В октябре 1961 г., на лондонском гала-представлении, в котором участвовали звезды из разных стран, влияние Рудольфа на Эрика стало вполне очевидным: его исполнение стало более ярким, театральным. Он даже вышел на сцену намеренно широким кошачьим шагом, а его пируэты стали более волнующими, придавая ему «сходство с хлыстом». Его выступление стало кульминацией вечера; все остальное казалось «карикатурой и пародией на балет», как написал Колин Кларк в красочном письме Виолетт Верди:
«Во вторник мы пошли смотреть «Подарки» Антона Долина… Жуть! Селли [Колетт], обычно довольно сдержанная, по-настоящему свистела, так ее возмутила (к удивлению сидевшего перед нами критика из The Observer) Нина Вырубова – ужасно не в форме, ленивая и расслабленная, Соня Арова – лучше, но тоже не особенно старалась, Лисетт Дарсонваль 70 лет; думаю, комментарии излишни. Ей удалось выдать за подвиг то, что она вообще вышла на сцену… Мишелю Рено 60… и Антон Долин, который по-своему неподражаемо исполнял Болеро в миллионный раз в жизни в 63 года… И вдруг божественно – Эрик Брун. Просто чудо, заскучавшая публика ожила, потому что увидела танец, да, настоящий танец – он стал первым, кто танцевал по-настоящему… Мы виделись с ним потом; он очень милый, скромный и застенчивый. Селли считает, что он вполне доволен в захудалой труппе, где никто ничего не ожидает, потому что он такой невротик и такой нервный. Но он, конечно, по-настоящему великий танцовщик… Бедная Селли была вне себя, глядя на то, как искусство, которое она так любит, так низко опустили. И ничего удивительного. Рад добавить, что зрители разделяли нашу точку зрения и хлопали только Эрику Бруну. Ему достались оглушительные аплодисменты».
В тот вечер в зрительном зале находилась и Нинетт де Валуа, директор «Королевского балета». После спектакля она пригласила Эрика выступить с ее труппой в ноябре. И Эрик, и Рудольф приняли приглашение за знак судьбы, так как выступление совпадало с благотворительным концертом Фонтейн. Тем временем Рудольф обязан был принять участие в гастролях труппы де Куэваса в Израиле. Поездка оказалась гораздо приятнее, чем он предчувствовал. Тамошние пейзажи, деревушки и города, где рядом стояли старые и новые здания, казались ему до странности знакомыми. «Я отлично провожу время. Я плаваю и выступаю на сцене. Все было идеально. Было солнце. Напомнило мне юг России: здания в Тель-Авиве и люди – очень живые. Теплые».

Короткое упражнение A
В какой стране, согласно отрывку, проходили гастроли труппы де Куэваса, в которых должен был участвовать Рудольф?
Отрывок и строки между собой никак не связаны.

Строки для обработки
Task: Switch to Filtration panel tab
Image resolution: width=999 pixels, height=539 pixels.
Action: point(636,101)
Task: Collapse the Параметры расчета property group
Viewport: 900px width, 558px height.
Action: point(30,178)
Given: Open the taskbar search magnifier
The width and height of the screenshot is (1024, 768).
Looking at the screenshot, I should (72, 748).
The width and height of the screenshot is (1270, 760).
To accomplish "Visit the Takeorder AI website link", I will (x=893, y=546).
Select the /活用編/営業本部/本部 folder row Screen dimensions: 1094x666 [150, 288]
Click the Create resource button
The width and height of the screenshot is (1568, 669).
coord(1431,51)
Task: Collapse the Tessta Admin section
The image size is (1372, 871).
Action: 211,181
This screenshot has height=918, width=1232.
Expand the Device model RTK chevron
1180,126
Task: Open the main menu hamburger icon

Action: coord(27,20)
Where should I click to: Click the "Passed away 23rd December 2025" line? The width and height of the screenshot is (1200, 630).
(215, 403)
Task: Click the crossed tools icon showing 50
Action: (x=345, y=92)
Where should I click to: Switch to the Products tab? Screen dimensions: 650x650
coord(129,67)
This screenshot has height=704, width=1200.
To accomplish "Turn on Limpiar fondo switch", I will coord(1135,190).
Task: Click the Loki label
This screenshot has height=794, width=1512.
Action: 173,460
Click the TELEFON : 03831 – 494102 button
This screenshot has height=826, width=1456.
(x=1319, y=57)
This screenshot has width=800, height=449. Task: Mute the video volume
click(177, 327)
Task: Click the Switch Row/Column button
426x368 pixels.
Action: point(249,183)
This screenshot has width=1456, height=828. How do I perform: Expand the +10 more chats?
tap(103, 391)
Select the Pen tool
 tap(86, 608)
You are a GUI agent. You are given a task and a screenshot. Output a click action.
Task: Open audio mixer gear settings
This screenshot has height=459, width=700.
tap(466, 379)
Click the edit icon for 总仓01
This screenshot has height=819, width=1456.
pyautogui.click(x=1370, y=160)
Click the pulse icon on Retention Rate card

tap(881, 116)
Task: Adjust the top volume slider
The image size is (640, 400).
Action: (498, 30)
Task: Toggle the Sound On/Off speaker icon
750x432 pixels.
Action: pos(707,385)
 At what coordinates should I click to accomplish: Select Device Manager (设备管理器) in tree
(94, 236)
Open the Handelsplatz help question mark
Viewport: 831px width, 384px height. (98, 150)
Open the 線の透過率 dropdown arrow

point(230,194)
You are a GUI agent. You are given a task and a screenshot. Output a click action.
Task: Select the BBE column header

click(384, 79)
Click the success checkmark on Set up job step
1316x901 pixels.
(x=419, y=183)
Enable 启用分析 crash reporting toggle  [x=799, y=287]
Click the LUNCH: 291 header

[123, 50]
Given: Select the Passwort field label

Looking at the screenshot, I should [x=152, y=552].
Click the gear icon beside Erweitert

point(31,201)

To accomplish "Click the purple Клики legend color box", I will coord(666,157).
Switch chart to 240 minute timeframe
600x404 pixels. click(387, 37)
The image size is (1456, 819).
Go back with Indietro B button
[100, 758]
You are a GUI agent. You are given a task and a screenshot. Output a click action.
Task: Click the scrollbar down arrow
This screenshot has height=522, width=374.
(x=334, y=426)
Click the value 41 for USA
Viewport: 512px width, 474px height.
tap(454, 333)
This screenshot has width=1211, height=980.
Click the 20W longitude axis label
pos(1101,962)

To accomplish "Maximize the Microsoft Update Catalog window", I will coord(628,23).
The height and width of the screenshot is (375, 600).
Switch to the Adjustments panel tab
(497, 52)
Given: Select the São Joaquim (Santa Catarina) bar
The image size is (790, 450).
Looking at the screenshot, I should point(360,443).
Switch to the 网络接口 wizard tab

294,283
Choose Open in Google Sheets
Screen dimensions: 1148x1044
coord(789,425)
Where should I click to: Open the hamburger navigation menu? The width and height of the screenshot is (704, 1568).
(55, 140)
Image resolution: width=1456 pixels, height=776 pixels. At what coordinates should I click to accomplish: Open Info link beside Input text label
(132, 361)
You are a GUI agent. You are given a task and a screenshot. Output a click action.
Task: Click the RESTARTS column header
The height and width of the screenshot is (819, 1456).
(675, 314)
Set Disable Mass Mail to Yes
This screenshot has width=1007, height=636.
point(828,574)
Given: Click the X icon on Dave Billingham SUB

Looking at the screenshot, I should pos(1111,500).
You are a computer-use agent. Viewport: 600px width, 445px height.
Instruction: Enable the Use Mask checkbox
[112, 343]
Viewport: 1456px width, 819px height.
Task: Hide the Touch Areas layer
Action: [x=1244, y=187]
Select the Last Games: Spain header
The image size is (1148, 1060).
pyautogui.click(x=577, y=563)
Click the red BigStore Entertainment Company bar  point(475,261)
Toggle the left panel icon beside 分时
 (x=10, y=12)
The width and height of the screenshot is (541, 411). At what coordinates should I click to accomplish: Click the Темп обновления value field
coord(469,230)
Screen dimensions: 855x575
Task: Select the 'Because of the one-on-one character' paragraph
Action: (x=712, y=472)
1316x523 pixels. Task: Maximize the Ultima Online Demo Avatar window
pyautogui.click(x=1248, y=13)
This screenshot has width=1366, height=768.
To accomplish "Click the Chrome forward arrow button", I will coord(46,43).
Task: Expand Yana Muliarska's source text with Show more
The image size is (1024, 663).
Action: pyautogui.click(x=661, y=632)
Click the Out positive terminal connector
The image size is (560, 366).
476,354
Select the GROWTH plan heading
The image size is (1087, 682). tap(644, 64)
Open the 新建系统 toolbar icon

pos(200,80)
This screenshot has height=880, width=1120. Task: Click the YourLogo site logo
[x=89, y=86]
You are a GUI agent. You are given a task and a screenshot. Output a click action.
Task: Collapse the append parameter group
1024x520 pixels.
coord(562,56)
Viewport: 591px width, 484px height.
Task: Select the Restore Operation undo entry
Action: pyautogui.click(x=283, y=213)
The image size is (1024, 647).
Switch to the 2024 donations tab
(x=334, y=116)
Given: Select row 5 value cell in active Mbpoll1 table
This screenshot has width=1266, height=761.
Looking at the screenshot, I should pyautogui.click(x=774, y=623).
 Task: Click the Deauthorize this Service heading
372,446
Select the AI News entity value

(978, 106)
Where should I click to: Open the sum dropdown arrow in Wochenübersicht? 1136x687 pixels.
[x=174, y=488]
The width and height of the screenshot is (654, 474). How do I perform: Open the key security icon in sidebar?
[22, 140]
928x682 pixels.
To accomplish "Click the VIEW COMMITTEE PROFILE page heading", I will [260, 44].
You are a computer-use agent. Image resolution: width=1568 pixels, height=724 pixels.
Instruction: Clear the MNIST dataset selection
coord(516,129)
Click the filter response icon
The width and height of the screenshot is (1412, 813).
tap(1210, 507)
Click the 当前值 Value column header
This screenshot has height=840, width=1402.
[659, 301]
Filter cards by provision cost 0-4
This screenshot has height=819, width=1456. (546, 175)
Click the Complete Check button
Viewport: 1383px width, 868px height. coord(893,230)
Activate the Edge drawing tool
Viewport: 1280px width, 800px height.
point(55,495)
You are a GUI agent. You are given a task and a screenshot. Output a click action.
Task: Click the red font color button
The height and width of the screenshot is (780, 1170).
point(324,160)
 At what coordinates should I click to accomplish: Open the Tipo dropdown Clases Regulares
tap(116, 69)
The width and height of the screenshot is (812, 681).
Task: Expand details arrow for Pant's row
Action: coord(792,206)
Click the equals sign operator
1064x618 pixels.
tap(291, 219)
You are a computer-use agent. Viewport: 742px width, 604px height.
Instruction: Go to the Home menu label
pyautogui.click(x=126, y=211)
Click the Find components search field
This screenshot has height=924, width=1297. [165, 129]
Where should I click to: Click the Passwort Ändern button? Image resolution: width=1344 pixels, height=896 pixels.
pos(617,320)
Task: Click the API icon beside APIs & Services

Короткое упражнение B
Пожалуйста, выведите в виде нумерованного списка строки, начиная с первой из них и заканчивая той, что содержит «Select the /活用編/営業本部/本部», включительно, пропустив пустые.

Ответ на задание A
В Израиле.

Ответ на задание B
1. Task: Switch to Filtration panel tab
2. Image resolution: width=999 pixels, height=539 pixels.
3. Action: point(636,101)
4. Task: Collapse the Параметры расчета property group
5. Viewport: 900px width, 558px height.
6. Action: point(30,178)
7. Given: Open the taskbar search magnifier
8. The width and height of the screenshot is (1024, 768).
9. Looking at the screenshot, I should (72, 748).
10. The width and height of the screenshot is (1270, 760).
11. To accomplish "Visit the Takeorder AI website link", I will (x=893, y=546).
12. Select the /活用編/営業本部/本部 folder row Screen dimensions: 1094x666 [150, 288]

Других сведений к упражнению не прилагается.